Notebook

# Researching & Developing a Market Neutral Strategy¶

The process involves the following steps:

• Researching partner data.
• Designing a pipeline.
• Analyzing an alpha factor with Alphalens.
• Implementing our factor in the IDE (see backtest in next comment).
• Evaluating the backtest using Pyfolio.

## Part 1 - Investigate the Data with Blaze¶

To start out, let's investigate a partner dataset using Blaze. Blaze allows you to define expressions for selecting and transforming data without loading all of the data into memory. This makes it a nice tool for interacting with large amounts of data in research.

In [1]:
import matplotlib.pyplot as plt
import pandas as pd

# http://blaze.readthedocs.io/en/latest/index.html
import blaze as bz

from zipline.utils.tradingcalendar import get_trading_days

from quantopian.interactive.data.sentdex import sentiment


Interactive datasets are Blaze expressions. Blaze expressions have a similar API to pandas, with some differences.

In [2]:
type(sentiment)

Out[2]:
<class 'blaze.expr.expressions.Field'>

Let's start by looking at a sample of the data in the Sentdex Sentiment Analysis dataset for AAPL.

In [3]:
aapl_sid = symbols('AAPL').sid

# Look at a sample of AAPL sentiment data starting from 2013-12-01.
sentiment[(sentiment.sid == aapl_sid) & (sentiment.asof_date >= '2013-12-01')].peek()

Out[3]:
symbol sentiment_signal sid asof_date timestamp
0 AAPL 1.0 24 2013-12-01 2013-12-02
1 AAPL 6.0 24 2013-12-02 2013-12-03
2 AAPL 5.0 24 2013-12-03 2013-12-04
3 AAPL 6.0 24 2013-12-04 2013-12-05
4 AAPL 4.0 24 2013-12-05 2013-12-06
5 AAPL 2.0 24 2013-12-06 2013-12-07
6 AAPL -1.0 24 2013-12-07 2013-12-08
7 AAPL -1.0 24 2013-12-08 2013-12-09
8 AAPL -3.0 24 2013-12-09 2013-12-10
9 AAPL -1.0 24 2013-12-10 2013-12-11
10 AAPL 6.0 24 2013-12-11 2013-12-12

Let's see how many securities are covered by this dataset between 12/2013 and 12/2014.

In [4]:
num_sids = bz.compute(sentiment.sid.distinct().count())
print 'Number of sids in the data: %d' % num_sids

Number of sids in the data: 586


Let's go back to AAPL and let's look at the sentiment signal each day. To do this, we can create a Blaze expression that selects trading days and another for the AAPL sid (24).

In [5]:
# Mask for trading days.
date_mask = sentiment.asof_date.isin(
get_trading_days(pd.Timestamp('2013-12-01'), pd.Timestamp('2014-12-01'))
)

# Mask for AAPL.
stock_mask = (sentiment.sid == aapl_sid)

# Blaze expression for AAPL sentiment on trading days between 12/2013 and 12/2014
sentiment_2014_expr = sentiment[date_mask & stock_mask].sort('asof_date')

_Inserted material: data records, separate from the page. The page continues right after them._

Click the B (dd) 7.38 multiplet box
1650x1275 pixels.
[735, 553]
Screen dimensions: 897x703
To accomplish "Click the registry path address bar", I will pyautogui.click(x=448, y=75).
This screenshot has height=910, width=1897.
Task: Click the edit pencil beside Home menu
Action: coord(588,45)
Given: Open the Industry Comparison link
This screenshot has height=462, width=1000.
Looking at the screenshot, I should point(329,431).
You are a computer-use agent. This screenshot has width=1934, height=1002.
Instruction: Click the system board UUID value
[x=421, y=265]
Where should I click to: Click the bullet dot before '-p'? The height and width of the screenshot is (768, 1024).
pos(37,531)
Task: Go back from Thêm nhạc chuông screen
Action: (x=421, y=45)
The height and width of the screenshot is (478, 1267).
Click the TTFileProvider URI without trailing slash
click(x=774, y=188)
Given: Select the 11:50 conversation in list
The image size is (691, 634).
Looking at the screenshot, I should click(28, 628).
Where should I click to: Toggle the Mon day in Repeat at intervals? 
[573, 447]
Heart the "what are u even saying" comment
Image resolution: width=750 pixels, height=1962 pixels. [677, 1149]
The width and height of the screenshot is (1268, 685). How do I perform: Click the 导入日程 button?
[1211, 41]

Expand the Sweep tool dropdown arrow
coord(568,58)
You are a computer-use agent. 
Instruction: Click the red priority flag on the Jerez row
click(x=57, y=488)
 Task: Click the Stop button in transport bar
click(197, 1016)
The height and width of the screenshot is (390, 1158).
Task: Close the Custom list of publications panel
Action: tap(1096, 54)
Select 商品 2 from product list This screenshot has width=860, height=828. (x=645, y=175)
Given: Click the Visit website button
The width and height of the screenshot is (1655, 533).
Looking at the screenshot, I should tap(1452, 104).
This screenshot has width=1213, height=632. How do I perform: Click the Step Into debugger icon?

Compute the expression. This returns the result in a pandas DataFrame.

In [6]:
sentiment_2014_df = bz.compute(sentiment_2014_expr)


Plot the sentiment signal for AAPL.

In [7]:
sentiment_2014_df.plot(x='asof_date', y='sentiment_signal')

Out[7]:
<matplotlib.axes._subplots.AxesSubplot at 0x7fc9e0630bd0>

The sentiment signal tends to jump quite a bit. Let's try smoothing it by plotting the 5-day mean using the pandas.rolling_mean function. Note that we set the index of the Dataframe to be the asof_date so that the x-axis would be nicely formatted.

In [8]:
pd.rolling_mean(sentiment_2014_df.set_index('asof_date').sentiment_signal, window=5).plot()

Out[8]:
<matplotlib.axes._subplots.AxesSubplot at 0x7fc9e0660590>

Great! Now let's use this data in a pipeline.

## Part 2 - Define Our Factor¶

Now that we have a dataset that we want to use, let's use it in a pipeline. In addition to the sentiment dataset, we will also use the EventVestor Earnings Calendar dataset to avoid trading around earnings announcements, and the EventVestor Mergers & Acquisitions dataset to avoid trading acquisition targets. We will work with the free versions of these datasets.

In [5]:
from quantopian.pipeline import Pipeline
from quantopian.research import run_pipeline

from quantopian.pipeline.factors import SimpleMovingAverage
from quantopian.pipeline.filters.morningstar import Q1500US

# Sentdex Sentiment free from 15 Oct 2012 to 1 month ago.
from quantopian.pipeline.data.sentdex import sentiment

# EventVestor Earnings Calendar free from 01 Feb 2007 to 1 year ago.
from quantopian.pipeline.factors.eventvestor import (
BusinessDaysUntilNextEarnings,
BusinessDaysSincePreviousEarnings,
)

# EventVestor Mergers & Acquisitions free from 01 Feb 2007 to 1 year ago.
from quantopian.pipeline.filters.eventvestor import IsAnnouncedAcqTarget

from quantopian.pipeline.factors import BusinessDaysSincePreviousEvent

In [6]:
def make_pipeline():

# 5-day sentiment moving average factor.
sentiment_factor = SimpleMovingAverage(inputs=[sentiment.sentiment_signal], window_length=5)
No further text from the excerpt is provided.